◆ **TEXT PROVIDED**
— BEGIN —

# cories, danios, gouramis for 10 gallon



## hulu (Oct 18, 2009)

Hello!

I've had my 10 gallon up and running for 3 weeks now and am starting to plan out what fish I may add to the tank some time next year. 

Here's the initial plan:

5-7 zebra danios (community/schooling)
1-2 dwarf gouramis (center)
3-5 cories (not sure which kind yet, sterbai maybe?)
Maybe some cleaner snails as well.

I currently run a Marineland Mini power filter with Bio wheel (for 20 gallons), Whisper Air Pump (for 20g), and have gravel substrate. Hoping to convert to sand for the cories (perhaps a small underlayer of gravel and a top layer of sand). Also hope to introduce live plants (currently house 5 silk plants). 

Should I change any of the numbers (I would love for these fishies to thrive [hoping they will school]), and is this a good combination? Any advice would be really helpful.

Thanks in advance!


----------



## Guppy Girl (Dec 29, 2008)

All of them, no. 10 gallon is too small.
You could get all zebra danios (but even then, they like a lot of swimming space), or the gouramis and someting else. aswell as the cories.


----------



## hulu (Oct 18, 2009)

Oh no, I was afraid the 10 gallon would be overstocked. A friend of mine told me that rule of thumb for 10 gallons was to have between 10-15 fish, I guess that's not right.

I was hoping to get fish that would shoal, at least one center piece and a few bottom feeders. (is that asking for too much from a 10 gallon?)
What would be a good number?


----------



## hulu (Oct 18, 2009)

hulu said:


> Oh no, I was afraid the 10 gallon would be overstocked. A friend of mine told me that rule of thumb for 10 gallons was to have between 10-15 fish, I guess that's not right.
> 
> I was hoping to get fish that would shoal, at least one center piece and a few bottom feeders. (is that asking for too much from a 10 gallon?)
> What would be a good number?


I don't mean to double-post but I just wanted to ask another question:

Would it be better to get: 
- 1 dwarf gourami + a school of zebra danios (6-7)
or
- 1 dwarf gourami + a school of corydoras (6-7)
or
- mix of zebra danios and corydoras

(and what would be a good suggestion for sand stirrers?) 
I wish I had a larger tank, however dorm rules dictate that I can't have anything larger than a 10 gallon :[


----------



## Rohland (Aug 20, 2009)

— END —

◆ **SET PROBLEM A**
In the forum thread on stocking a 10 gallon tank, what are all the animals in hulu's initial plan, each with the number or amount given?
◆ **SET PROBLEM B**
Can you rewrite the paragraph of the forum thread on stocking a 10 gallon tank that begins "I currently run a Marineland Mini power filter" as a short list that keeps its main facts?
◆ **SET PROBLEM C**
From the forum thread on stocking a 10 gallon tank, extract the stretch from "I've had my" through "5 silk plants).".

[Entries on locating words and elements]
— BEGIN —

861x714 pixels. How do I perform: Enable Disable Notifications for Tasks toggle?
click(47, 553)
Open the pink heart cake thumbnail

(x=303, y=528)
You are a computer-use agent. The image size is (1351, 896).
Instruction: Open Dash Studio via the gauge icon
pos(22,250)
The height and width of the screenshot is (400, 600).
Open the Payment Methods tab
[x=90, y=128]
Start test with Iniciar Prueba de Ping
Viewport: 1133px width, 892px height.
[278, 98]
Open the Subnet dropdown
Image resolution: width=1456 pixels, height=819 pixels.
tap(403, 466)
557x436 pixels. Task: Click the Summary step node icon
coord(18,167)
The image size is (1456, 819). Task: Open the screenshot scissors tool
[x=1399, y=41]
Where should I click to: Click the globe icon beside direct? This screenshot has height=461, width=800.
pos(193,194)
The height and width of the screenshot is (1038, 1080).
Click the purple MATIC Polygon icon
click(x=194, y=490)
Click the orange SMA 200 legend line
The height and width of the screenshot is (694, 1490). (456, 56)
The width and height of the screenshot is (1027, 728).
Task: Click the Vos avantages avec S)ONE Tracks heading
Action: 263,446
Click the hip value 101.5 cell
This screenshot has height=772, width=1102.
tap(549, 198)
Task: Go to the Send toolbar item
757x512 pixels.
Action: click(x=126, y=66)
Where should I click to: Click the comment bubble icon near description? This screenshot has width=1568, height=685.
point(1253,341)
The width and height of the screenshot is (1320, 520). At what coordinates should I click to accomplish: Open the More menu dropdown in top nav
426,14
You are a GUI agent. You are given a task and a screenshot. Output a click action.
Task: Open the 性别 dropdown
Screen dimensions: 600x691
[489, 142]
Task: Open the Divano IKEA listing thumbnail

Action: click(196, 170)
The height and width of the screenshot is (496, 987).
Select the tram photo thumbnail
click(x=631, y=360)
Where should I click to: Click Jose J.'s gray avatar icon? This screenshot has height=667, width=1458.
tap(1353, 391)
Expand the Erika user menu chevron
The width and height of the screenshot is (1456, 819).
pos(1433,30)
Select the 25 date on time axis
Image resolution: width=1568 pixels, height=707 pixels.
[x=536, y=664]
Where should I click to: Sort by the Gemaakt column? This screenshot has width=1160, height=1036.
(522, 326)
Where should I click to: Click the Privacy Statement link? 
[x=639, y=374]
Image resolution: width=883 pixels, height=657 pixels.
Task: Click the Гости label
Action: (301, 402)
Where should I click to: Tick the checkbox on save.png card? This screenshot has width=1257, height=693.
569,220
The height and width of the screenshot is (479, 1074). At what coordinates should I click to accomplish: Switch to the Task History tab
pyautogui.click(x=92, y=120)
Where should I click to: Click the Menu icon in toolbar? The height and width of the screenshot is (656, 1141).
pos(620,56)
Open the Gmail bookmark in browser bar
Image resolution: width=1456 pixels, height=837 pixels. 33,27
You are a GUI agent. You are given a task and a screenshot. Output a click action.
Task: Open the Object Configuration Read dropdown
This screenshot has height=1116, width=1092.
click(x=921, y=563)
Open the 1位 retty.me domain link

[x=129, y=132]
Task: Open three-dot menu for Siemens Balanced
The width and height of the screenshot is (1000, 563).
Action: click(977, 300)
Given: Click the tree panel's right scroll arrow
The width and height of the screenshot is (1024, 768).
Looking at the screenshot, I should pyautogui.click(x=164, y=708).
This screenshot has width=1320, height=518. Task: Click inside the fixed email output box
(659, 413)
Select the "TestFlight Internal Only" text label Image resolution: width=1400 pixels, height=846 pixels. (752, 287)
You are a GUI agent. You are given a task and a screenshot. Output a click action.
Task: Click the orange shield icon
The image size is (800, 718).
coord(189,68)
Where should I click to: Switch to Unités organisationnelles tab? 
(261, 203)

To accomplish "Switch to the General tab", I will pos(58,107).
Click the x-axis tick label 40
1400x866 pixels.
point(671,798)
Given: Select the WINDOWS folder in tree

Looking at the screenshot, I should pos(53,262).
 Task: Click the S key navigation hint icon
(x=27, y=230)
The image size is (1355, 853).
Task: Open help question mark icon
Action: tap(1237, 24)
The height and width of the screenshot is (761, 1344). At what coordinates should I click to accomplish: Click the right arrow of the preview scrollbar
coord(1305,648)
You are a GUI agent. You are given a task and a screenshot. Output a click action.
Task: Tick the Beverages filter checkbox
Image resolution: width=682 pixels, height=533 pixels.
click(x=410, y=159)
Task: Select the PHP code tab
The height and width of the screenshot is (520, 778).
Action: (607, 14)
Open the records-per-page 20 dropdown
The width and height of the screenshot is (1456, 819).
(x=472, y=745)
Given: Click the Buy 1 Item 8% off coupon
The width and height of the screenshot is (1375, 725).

— END —

◆ **EXERCISE RESPONSE A**
- 5-7 zebra danios
- 1-2 dwarf gouramis
- 3-5 cories
- some cleaner snails (a maybe)

◆ **EXERCISE RESPONSE B**
- Filter: Marineland Mini power filter with Bio wheel (rated for 20 gallons)
- Air pump: Whisper Air Pump (for 20 gallons)
- Substrate: gravel now, with a plan to switch to sand for the cories, perhaps a small gravel underlayer topped with sand
- Plants: 5 silk plants now, with live plants planned

◆ **EXERCISE RESPONSE C**
I've had my 10 gallon up and running for 3 weeks now and am starting to plan out what fish I may add to the tank some time next year. 

Here's the initial plan:

5-7 zebra danios (community/schooling)
1-2 dwarf gouramis (center)
3-5 cories (not sure which kind yet, sterbai maybe?)
Maybe some cleaner snails as well.

I currently run a Marineland Mini power filter with Bio wheel (for 20 gallons), Whisper Air Pump (for 20g), and have gravel substrate. Hoping to convert to sand for the cories (perhaps a small underlayer of gravel and a top layer of sand). Also hope to introduce live plants (currently house 5 silk plants).